This past Thanksgiving, I found myself standing in the corridors of a hospital I had rarely set foot in—and yet, somehow, it felt like I had been there all my life.
I was in Eastern Region of Ghana, at Eastern Regional Hospital, located in the bustling town of Koforidua tucked among rolling hills and red earth roads. This hospital is special for many reasons, but this year it held particular meaning for me. It is where our second graduate of Ghana’s colorectal surgery fellowship, Dr Ijeoma Aja, has established colorectal care for the region—bringing specialized surgical services to a population that, until now, had little to no access.
But the significance of this place runs deeper than our program.
This is also where my mother completed part of her nursing training, many years ago in
the 1970s—approximately 50miles from my parents’ home village, Kwahu Tafo, where they grew up, married, and began building a life together. Despite all my years working in medicine, despite returning to Ghana countless times, I had never served in these halls until now.
Standing there, I was overwhelmed by the sense of full circle.
As a child, I fell in love with medicine because of my mother. She trained as a nurse because she felt called to serve—despite limited resources, despite the realities of being a woman at a time when becoming a doctor was not common or encouraged, and
despite having dreamed of more had circumstances been different. She didn’t have the funds to pursue college, but what she lacked in formal opportunity, she more than made
up for in compassion and purpose.
She worked in public clinics and would often come home to care for people in our neighborhood—cleaning wounds, checking on the sick, offering comfort where there was none. I was her unofficial assistant. I handed her supplies. I watched. I listened. I learned. Long before I understood the word “medicine,” I understood service.
Those early experiences shaped the path I would later walk.
Years later, there I was—now a surgeon and educator—walking the same corridors where my mother once trained, not as a student, but as a teacher. I was there to support and train doctors and nurses. To help build systems of care. To strengthen
something sustainable. Just a few miles away from where my grandmother died—because the care she needed did not exist at the time.
That proximity was not lost on me.
This is why our work matters.
Global health is not abstract for me. It is personal. It is generational. It is rooted in memory, loss, hope, and responsibility. What we are building through this colorectal surgery training program is not just a fellowship—it is a bridge between past and future. Between what once was impossible and what can now be made possible.
This Thanksgiving, I was grateful—not just for how far we’ve come, but for the lineage that carried me here. For a mother who served without recognition. For a grandmother
whose story reminds me why access matters. And for a new generation of Ghanaian surgeons who are changing what care looks like for their communities.
Sometimes progress doesn’t look like a straight line forward.
Sometimes it looks like coming home.

Source data:
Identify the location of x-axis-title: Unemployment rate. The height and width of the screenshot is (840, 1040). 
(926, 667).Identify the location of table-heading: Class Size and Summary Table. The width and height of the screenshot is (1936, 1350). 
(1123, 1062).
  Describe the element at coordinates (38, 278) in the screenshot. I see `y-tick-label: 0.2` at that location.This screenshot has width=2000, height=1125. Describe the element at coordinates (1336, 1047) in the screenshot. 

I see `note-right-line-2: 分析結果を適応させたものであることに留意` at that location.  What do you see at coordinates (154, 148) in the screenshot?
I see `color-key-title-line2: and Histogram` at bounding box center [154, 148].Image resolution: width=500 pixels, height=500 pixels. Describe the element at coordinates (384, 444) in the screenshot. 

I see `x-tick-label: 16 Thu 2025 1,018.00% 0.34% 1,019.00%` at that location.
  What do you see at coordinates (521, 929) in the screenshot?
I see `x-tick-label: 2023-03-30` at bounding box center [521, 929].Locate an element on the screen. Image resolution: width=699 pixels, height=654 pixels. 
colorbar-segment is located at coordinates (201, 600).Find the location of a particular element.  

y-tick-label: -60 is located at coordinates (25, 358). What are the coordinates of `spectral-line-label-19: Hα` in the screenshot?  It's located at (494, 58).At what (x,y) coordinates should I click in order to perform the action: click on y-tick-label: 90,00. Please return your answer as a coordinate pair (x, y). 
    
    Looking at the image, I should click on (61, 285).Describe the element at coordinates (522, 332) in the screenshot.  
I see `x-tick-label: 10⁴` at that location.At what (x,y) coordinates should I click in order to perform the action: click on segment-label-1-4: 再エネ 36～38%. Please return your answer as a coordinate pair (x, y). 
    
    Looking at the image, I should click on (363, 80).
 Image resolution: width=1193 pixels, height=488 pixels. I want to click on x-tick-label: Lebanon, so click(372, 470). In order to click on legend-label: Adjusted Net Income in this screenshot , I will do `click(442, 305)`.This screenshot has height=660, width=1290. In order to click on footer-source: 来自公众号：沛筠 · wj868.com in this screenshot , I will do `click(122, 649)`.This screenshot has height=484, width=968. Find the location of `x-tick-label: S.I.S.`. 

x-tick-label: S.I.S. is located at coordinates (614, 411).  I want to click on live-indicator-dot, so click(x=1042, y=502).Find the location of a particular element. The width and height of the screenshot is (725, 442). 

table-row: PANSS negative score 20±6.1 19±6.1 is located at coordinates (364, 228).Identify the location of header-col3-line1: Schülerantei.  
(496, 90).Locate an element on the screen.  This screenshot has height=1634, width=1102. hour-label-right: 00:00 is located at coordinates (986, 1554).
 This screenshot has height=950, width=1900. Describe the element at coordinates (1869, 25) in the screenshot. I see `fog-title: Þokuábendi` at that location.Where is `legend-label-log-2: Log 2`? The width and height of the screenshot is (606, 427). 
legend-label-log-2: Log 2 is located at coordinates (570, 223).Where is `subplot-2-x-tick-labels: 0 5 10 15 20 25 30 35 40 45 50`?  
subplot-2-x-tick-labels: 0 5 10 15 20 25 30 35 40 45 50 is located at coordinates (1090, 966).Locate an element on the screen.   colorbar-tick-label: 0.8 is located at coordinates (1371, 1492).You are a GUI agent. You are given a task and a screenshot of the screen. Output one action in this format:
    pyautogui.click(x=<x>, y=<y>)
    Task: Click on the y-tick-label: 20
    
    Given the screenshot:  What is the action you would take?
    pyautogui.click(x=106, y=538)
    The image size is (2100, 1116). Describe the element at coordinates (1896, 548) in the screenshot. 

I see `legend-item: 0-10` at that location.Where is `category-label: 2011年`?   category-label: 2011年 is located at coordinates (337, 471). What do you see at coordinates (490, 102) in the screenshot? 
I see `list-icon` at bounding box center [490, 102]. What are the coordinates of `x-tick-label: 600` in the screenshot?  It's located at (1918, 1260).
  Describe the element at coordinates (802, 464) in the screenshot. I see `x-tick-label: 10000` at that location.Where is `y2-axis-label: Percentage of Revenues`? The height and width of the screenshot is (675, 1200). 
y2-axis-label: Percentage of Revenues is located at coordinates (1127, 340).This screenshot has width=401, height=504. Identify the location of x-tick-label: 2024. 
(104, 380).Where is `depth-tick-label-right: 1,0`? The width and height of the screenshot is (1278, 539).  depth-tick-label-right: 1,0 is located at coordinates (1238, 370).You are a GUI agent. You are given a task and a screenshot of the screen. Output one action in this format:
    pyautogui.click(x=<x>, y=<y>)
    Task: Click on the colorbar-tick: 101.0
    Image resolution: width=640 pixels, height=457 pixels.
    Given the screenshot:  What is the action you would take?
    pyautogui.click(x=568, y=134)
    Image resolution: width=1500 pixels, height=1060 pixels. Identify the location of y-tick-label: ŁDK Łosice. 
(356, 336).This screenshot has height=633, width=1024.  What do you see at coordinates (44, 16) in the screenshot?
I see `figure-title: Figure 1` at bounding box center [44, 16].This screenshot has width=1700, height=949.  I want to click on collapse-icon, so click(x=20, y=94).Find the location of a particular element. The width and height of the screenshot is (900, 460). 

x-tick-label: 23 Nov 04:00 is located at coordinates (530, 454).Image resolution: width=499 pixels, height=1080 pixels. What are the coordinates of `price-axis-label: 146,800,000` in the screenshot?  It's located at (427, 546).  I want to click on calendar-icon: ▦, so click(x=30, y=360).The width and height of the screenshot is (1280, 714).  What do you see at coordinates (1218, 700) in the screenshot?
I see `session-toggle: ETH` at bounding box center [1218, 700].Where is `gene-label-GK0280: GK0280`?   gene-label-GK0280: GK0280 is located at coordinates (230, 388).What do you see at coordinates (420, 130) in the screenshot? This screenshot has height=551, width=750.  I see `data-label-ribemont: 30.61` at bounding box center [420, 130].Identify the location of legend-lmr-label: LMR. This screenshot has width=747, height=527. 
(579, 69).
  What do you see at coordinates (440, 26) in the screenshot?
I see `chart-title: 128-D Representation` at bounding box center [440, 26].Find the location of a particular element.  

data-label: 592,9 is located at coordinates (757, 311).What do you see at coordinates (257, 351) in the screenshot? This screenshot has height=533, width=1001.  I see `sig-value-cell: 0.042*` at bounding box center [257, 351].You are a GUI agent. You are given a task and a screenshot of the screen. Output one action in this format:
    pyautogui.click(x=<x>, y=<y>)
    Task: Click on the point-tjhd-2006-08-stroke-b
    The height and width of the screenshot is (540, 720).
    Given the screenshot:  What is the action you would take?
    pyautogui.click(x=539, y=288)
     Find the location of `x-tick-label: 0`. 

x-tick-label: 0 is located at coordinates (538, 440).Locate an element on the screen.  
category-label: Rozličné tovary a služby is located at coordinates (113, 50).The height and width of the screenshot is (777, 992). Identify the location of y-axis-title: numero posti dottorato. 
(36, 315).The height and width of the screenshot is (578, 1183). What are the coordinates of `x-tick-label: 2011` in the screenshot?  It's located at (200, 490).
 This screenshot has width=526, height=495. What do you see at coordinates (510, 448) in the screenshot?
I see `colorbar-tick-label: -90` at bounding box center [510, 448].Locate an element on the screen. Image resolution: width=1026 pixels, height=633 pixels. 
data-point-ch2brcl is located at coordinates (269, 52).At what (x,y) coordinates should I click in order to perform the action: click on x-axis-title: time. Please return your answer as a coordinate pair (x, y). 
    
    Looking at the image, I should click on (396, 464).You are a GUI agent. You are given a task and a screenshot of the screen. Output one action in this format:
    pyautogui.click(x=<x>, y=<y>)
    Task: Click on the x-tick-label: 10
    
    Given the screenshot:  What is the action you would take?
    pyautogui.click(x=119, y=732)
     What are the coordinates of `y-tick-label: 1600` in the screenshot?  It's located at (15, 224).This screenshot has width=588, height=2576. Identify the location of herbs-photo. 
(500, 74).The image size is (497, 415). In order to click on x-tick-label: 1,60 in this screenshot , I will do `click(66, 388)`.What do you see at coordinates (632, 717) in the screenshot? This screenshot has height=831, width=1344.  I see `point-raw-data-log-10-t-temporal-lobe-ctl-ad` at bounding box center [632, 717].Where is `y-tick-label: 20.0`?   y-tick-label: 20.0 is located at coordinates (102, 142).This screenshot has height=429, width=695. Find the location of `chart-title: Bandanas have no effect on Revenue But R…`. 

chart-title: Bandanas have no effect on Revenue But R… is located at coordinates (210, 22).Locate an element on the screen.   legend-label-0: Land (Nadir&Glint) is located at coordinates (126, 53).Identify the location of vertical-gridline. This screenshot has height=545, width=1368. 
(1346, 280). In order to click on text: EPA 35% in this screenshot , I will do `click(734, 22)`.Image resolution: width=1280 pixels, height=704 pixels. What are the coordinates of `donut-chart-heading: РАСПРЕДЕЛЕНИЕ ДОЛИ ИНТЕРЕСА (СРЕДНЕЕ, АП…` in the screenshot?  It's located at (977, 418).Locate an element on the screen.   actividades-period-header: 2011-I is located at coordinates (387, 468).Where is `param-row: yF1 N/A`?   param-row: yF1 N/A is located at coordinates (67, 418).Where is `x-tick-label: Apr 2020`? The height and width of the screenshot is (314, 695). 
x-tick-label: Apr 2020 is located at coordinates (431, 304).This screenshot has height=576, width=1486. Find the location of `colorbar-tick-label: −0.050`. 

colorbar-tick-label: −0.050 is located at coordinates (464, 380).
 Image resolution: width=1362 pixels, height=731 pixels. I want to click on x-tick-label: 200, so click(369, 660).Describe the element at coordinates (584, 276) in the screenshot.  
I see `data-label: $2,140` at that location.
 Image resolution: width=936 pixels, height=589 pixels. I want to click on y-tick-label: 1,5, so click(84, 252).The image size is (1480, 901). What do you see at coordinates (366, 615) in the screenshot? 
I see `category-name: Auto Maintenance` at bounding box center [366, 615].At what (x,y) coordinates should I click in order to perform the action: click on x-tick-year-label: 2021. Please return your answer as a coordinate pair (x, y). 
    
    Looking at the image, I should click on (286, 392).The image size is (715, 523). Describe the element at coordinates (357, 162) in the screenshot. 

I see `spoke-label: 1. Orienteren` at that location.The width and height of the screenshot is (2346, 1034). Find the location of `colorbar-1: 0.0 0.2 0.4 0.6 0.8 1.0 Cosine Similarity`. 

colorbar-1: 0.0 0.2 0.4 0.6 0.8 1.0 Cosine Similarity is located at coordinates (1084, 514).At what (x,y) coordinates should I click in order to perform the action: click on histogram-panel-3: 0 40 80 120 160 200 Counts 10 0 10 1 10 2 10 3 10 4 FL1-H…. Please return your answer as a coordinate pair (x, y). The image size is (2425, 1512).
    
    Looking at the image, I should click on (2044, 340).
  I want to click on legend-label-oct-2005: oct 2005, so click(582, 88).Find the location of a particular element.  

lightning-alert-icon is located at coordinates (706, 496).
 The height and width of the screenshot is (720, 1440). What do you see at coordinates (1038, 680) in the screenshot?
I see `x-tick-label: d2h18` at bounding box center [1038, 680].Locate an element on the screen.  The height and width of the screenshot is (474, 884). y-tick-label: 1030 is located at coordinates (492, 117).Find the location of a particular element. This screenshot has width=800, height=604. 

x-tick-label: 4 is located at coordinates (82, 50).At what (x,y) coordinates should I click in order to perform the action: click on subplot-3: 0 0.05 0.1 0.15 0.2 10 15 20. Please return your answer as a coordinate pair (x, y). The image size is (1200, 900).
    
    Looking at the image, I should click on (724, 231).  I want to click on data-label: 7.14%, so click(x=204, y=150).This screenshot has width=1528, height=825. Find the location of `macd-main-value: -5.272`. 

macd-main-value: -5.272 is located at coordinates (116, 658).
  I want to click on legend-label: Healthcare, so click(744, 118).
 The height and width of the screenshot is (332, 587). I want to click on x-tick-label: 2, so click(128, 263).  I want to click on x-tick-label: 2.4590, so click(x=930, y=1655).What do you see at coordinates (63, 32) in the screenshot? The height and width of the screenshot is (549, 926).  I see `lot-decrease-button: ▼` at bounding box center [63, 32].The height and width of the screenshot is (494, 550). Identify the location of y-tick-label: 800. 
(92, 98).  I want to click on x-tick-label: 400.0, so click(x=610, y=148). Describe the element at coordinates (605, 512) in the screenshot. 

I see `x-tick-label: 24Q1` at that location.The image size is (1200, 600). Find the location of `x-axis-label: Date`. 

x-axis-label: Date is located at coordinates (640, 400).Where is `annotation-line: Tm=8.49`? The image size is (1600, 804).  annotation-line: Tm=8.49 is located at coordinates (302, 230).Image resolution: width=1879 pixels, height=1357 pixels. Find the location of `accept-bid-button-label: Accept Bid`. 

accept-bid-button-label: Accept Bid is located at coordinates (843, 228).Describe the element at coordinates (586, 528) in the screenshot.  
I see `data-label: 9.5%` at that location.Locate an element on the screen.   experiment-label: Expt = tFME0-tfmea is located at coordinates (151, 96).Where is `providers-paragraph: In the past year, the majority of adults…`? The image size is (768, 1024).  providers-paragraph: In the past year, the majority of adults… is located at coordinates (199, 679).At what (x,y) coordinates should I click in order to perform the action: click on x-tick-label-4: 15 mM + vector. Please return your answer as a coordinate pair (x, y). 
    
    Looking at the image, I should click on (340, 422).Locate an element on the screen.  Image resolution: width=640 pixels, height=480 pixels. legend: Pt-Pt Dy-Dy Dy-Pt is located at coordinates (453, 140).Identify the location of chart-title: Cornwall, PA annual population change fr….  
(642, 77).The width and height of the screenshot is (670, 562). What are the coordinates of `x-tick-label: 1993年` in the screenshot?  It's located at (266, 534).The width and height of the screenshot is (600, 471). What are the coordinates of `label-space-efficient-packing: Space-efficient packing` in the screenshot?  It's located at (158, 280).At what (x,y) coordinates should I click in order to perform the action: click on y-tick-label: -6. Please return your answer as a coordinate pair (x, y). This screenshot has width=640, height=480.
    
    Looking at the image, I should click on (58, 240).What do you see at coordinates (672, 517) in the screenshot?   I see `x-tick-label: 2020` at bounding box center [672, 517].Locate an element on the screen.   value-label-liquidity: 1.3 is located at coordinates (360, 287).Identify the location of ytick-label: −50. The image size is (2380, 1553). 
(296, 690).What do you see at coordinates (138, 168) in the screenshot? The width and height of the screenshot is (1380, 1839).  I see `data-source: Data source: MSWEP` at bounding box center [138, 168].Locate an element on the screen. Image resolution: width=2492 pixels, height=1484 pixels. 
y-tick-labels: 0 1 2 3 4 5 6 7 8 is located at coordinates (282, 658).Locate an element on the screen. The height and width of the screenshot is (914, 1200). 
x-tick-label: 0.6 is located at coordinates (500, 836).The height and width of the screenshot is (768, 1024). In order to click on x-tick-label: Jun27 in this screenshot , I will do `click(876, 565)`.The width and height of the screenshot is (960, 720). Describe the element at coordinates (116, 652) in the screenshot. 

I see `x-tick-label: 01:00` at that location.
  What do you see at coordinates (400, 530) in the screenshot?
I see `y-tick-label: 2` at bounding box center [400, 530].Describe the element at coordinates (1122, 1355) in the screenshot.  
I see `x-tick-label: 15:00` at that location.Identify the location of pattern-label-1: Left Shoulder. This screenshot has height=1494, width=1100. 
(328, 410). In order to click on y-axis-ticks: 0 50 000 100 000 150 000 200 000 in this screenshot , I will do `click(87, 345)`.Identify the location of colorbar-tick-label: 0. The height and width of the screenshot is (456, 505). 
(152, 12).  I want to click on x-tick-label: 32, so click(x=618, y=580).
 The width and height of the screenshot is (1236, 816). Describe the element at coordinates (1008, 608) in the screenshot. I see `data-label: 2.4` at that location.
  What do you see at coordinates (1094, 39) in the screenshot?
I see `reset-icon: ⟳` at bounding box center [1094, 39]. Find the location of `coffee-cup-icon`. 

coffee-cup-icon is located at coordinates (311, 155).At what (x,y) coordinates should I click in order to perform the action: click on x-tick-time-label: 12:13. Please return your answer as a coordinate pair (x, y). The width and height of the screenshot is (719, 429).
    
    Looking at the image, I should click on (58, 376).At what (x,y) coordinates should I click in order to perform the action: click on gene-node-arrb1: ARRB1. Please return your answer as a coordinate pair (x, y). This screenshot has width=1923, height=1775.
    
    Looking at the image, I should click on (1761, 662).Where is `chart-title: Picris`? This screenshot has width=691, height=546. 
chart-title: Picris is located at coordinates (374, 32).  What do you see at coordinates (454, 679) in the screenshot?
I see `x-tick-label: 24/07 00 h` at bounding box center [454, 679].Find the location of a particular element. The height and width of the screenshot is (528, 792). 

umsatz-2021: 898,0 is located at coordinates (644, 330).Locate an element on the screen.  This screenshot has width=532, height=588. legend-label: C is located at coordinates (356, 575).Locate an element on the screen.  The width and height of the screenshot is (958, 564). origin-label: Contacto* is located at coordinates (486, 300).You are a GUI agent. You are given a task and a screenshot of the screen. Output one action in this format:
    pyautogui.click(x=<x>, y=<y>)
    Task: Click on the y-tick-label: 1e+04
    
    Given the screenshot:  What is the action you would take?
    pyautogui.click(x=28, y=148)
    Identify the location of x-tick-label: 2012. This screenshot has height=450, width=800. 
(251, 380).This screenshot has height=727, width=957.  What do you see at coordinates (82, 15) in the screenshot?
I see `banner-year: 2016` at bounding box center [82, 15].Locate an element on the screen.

Problem description:
Answer these questions using the Thanksgiving reflection above:
1. In which town is Eastern Regional Hospital located?
2. Who is the second graduate of Ghana's colorectal surgery fellowship?
3. In which decade did the writer's mother complete part of her nursing training at the hospital?

Solution to this exercise:
1. Koforidua
2. Dr Ijeoma Aja
3. The 1970s